- Problem details -
Below are some records; quote exactly the lines from the one that contains "Screen dimensions: 1035x496" through the one that contains "Screen dimensions: 562x276", inclusive, and no others.

--------------------

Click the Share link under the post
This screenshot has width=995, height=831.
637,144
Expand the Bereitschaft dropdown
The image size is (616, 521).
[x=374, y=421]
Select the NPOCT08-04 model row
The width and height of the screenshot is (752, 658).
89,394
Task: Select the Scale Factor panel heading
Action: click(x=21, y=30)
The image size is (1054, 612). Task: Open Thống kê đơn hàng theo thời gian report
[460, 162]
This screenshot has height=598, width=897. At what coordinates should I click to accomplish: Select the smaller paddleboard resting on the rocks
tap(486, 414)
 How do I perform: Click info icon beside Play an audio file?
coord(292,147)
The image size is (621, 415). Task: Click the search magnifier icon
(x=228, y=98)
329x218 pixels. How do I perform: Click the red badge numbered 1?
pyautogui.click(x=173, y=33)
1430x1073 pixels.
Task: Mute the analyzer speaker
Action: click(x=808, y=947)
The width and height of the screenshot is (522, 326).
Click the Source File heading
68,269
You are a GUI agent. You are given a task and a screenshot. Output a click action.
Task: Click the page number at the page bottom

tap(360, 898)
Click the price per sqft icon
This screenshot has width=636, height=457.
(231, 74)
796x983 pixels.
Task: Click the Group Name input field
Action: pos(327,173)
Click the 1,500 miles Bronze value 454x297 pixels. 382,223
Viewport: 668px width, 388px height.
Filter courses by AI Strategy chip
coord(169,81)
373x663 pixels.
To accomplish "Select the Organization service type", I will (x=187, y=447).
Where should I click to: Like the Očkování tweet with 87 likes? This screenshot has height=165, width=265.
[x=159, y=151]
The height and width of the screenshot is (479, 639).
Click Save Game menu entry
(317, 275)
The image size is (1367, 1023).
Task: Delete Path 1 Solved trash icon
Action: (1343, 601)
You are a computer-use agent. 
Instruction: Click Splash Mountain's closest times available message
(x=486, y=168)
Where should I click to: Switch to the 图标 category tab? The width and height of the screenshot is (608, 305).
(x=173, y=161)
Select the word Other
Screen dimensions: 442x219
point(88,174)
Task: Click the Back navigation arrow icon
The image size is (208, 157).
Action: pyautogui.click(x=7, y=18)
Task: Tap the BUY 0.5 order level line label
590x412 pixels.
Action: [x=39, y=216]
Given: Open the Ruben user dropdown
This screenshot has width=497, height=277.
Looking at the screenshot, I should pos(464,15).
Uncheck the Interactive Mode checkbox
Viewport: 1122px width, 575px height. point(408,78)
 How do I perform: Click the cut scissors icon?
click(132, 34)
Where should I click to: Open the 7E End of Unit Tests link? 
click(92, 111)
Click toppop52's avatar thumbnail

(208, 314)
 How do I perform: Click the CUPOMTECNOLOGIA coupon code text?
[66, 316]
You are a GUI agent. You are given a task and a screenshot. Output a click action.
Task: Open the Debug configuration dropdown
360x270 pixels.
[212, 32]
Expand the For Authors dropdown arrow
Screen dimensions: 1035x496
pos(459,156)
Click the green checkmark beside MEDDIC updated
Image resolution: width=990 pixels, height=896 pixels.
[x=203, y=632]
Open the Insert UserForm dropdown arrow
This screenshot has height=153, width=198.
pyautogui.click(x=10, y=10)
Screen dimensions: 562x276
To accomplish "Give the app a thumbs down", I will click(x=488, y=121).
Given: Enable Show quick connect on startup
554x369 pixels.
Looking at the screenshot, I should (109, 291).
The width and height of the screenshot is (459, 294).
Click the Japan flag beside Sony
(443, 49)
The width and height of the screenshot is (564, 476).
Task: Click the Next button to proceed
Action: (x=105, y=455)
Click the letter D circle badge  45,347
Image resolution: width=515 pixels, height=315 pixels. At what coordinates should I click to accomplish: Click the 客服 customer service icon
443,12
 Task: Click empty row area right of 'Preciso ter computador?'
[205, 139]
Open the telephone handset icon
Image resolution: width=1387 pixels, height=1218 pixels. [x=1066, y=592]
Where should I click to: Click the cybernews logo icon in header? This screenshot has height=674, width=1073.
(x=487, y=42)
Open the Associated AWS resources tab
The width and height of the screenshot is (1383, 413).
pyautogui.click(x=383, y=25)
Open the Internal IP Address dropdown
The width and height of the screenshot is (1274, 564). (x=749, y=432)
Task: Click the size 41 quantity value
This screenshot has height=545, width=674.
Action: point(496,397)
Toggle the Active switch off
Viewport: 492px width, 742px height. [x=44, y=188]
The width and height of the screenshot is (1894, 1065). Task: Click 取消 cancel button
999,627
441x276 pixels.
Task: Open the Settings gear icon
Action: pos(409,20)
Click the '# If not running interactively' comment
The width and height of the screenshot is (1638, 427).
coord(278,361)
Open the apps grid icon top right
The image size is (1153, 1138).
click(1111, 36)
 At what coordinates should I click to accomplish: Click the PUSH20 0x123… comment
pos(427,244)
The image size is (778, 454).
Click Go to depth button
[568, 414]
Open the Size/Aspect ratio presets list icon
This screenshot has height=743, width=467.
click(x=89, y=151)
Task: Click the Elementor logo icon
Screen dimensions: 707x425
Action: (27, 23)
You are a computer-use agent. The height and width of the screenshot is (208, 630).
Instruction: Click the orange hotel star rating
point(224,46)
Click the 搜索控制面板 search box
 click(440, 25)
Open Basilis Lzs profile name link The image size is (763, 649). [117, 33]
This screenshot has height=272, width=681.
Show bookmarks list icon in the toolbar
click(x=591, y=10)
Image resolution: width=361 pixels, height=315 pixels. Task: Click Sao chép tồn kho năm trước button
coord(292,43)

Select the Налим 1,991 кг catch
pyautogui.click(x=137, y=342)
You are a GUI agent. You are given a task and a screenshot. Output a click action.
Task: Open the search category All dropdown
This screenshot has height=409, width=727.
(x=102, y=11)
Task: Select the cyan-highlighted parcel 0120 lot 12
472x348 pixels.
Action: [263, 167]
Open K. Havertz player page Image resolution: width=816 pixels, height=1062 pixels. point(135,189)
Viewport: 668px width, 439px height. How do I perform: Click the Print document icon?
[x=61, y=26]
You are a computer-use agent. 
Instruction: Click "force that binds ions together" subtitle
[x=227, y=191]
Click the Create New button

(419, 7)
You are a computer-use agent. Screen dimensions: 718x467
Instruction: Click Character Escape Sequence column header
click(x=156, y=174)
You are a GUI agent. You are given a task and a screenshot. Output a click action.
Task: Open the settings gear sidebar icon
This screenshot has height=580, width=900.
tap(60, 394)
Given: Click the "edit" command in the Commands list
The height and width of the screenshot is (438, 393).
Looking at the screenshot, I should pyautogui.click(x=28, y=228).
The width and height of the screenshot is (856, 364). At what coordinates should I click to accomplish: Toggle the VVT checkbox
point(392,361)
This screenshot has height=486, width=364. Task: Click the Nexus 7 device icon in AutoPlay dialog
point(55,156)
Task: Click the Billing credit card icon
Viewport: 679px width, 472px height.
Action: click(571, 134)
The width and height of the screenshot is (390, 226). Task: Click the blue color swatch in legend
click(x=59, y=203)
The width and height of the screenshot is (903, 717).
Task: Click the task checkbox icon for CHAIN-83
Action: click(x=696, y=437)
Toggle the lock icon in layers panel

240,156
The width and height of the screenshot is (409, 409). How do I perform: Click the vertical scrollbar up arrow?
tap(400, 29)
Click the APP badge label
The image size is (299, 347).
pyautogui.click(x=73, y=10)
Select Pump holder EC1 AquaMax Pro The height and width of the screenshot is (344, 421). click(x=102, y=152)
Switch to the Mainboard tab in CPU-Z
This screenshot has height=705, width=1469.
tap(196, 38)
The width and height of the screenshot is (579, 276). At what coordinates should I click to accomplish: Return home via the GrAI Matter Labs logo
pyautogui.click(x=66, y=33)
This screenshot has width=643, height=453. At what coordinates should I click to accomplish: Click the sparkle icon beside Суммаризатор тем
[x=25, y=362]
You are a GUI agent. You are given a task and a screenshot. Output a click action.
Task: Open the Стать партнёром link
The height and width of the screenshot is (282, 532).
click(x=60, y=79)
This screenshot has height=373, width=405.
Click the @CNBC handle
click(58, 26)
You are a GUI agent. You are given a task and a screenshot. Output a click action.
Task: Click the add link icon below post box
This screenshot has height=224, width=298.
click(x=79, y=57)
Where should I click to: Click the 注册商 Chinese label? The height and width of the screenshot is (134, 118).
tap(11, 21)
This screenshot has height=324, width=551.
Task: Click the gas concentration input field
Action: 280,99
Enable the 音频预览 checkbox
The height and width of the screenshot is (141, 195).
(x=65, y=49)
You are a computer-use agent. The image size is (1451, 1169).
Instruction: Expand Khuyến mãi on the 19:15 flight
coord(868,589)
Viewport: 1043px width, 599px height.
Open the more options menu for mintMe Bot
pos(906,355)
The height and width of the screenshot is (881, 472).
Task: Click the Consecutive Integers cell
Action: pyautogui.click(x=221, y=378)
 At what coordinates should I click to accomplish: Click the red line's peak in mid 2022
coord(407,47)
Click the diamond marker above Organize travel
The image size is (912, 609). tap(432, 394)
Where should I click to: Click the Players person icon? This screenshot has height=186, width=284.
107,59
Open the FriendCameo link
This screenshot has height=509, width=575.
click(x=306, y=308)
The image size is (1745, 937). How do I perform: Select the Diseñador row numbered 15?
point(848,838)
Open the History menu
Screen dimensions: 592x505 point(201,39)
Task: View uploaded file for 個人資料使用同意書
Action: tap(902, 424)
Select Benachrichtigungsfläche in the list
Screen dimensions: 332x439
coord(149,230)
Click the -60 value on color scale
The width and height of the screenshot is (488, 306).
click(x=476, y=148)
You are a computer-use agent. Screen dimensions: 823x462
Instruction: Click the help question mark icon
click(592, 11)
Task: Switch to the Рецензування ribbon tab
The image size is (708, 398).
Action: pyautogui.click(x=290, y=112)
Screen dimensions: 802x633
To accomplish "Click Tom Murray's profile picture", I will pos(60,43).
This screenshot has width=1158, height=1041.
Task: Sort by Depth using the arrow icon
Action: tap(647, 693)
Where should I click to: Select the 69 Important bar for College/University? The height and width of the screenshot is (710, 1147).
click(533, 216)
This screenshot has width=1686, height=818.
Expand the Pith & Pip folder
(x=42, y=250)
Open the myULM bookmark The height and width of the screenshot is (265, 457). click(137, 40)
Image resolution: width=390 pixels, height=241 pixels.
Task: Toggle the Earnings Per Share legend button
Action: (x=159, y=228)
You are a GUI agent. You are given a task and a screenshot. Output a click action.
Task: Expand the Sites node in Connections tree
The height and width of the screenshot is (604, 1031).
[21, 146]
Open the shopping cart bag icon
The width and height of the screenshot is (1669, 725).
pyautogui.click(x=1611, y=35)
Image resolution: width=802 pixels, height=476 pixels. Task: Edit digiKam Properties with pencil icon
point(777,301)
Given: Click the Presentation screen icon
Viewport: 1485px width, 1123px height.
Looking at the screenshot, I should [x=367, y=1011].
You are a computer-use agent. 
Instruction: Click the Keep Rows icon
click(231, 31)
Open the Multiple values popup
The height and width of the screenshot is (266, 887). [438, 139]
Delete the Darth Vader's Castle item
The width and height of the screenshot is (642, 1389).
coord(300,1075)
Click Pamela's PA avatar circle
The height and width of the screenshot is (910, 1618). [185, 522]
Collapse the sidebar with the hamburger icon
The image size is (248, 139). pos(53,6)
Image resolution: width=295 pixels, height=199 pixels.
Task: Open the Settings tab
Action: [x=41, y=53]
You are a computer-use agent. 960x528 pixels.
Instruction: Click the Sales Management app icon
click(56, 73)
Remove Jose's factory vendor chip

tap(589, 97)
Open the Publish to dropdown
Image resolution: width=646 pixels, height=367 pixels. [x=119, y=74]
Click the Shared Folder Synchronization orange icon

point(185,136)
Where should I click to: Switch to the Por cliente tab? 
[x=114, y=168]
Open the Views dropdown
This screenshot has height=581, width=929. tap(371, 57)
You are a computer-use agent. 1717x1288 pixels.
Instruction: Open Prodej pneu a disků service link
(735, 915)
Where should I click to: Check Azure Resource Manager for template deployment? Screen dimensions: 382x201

--------------------

- Exercise result -
Screen dimensions: 1035x496
pos(459,156)
Click the green checkmark beside MEDDIC updated
Image resolution: width=990 pixels, height=896 pixels.
[x=203, y=632]
Open the Insert UserForm dropdown arrow
This screenshot has height=153, width=198.
pyautogui.click(x=10, y=10)
Screen dimensions: 562x276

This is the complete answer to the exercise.